AIM OF THE TASK
List every line below containing "green".

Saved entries
....
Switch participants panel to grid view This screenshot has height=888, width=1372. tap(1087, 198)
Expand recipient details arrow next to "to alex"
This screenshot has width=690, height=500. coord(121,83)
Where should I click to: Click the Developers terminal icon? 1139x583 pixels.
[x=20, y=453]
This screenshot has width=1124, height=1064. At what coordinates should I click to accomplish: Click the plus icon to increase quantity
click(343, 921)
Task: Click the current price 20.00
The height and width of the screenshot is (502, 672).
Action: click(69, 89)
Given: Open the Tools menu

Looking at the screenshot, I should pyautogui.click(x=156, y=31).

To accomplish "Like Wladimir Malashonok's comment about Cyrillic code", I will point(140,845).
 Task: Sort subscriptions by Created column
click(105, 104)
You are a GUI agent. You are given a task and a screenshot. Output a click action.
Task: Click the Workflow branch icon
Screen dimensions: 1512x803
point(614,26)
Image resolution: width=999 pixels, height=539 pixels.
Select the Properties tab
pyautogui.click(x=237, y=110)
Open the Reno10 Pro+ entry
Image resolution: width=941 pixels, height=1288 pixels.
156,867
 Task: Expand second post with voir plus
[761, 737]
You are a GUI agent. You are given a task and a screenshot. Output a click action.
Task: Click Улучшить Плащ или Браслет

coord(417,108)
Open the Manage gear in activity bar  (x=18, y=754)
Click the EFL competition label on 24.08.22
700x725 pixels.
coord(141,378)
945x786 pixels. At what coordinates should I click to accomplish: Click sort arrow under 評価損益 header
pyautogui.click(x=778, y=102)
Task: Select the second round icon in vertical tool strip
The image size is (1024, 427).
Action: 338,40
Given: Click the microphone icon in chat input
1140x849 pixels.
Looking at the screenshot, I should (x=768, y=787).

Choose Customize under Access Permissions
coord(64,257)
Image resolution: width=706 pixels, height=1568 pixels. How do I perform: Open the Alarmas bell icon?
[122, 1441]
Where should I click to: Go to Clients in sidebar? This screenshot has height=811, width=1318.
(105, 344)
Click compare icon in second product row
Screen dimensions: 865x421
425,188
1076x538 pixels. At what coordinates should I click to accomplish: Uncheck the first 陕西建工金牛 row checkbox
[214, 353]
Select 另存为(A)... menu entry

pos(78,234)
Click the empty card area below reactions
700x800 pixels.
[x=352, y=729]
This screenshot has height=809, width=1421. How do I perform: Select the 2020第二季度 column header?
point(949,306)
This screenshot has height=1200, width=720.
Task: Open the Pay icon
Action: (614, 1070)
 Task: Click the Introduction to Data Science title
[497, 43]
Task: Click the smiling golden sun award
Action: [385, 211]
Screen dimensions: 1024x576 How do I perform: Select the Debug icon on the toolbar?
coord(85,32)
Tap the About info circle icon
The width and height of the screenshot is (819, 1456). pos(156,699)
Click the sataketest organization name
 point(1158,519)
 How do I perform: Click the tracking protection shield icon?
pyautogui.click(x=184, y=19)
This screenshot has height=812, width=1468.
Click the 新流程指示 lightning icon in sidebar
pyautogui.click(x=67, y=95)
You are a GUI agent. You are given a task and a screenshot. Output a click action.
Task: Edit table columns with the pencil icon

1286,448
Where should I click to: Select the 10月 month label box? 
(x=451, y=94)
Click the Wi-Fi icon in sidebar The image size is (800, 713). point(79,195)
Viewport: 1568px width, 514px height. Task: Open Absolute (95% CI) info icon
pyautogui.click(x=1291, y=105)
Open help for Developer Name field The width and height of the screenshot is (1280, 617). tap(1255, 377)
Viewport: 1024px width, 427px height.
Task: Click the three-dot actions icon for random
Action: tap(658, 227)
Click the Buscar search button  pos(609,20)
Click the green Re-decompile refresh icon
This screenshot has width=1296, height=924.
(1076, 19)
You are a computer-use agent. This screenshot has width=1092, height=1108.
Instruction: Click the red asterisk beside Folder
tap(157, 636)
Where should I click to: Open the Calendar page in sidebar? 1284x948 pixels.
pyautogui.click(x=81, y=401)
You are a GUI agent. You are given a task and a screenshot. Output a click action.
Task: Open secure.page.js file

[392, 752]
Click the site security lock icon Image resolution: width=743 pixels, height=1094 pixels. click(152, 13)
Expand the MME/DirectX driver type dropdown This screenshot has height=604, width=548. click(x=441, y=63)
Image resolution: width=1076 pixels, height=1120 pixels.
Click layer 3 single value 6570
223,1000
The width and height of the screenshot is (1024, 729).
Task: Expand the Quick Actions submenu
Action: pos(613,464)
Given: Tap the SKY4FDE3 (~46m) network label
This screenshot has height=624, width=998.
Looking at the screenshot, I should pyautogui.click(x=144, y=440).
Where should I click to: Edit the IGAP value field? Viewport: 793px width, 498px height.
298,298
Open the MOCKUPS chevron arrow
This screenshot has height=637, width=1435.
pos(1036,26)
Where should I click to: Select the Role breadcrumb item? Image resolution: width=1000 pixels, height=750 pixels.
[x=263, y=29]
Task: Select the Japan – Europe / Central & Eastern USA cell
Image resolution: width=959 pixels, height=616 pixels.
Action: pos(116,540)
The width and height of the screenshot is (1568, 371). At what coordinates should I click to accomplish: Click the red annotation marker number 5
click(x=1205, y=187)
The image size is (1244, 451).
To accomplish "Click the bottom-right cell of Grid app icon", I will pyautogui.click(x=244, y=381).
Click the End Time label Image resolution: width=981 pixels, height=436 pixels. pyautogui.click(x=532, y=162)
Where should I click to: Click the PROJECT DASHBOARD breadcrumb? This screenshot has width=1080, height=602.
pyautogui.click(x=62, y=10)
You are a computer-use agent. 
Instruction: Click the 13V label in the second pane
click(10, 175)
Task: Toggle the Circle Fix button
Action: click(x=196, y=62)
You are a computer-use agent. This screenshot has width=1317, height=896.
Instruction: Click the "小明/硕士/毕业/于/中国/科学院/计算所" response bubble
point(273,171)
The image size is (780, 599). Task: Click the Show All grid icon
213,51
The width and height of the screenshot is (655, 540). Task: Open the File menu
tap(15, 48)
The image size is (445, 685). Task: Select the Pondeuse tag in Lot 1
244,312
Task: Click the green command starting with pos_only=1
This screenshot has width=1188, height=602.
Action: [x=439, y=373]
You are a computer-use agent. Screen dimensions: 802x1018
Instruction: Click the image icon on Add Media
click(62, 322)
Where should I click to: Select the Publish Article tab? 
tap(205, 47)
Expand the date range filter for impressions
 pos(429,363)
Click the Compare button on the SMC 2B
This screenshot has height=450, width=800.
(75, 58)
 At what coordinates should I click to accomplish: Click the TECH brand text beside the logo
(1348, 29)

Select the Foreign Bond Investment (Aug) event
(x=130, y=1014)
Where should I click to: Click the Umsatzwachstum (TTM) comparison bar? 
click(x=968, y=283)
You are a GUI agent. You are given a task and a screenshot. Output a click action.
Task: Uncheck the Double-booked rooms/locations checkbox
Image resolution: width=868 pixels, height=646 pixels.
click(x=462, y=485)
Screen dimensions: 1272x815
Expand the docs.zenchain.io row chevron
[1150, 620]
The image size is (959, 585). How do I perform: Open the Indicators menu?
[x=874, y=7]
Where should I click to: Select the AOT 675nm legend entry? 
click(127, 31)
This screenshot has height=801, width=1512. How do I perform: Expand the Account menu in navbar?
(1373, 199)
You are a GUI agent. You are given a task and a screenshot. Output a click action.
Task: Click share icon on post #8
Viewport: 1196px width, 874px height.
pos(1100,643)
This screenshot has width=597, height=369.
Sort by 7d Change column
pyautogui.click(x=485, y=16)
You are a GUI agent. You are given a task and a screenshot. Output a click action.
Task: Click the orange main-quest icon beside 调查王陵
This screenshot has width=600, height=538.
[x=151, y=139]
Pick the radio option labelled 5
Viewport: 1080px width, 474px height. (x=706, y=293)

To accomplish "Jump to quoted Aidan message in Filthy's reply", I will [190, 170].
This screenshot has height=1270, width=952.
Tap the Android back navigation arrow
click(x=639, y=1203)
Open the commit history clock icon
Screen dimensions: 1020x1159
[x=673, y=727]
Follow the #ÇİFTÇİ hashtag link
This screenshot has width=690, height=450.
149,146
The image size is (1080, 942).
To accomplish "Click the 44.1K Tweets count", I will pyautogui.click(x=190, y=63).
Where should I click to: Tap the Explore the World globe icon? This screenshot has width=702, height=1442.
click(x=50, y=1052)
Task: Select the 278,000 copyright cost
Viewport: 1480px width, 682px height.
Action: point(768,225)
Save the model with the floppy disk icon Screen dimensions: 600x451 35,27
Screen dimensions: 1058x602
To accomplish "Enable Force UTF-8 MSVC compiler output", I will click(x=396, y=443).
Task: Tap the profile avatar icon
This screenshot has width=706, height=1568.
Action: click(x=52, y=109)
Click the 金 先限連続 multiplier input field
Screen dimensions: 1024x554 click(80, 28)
....
ANSWER BOX
Click the green Re-decompile refresh icon
Task: Click the green command starting with pos_only=1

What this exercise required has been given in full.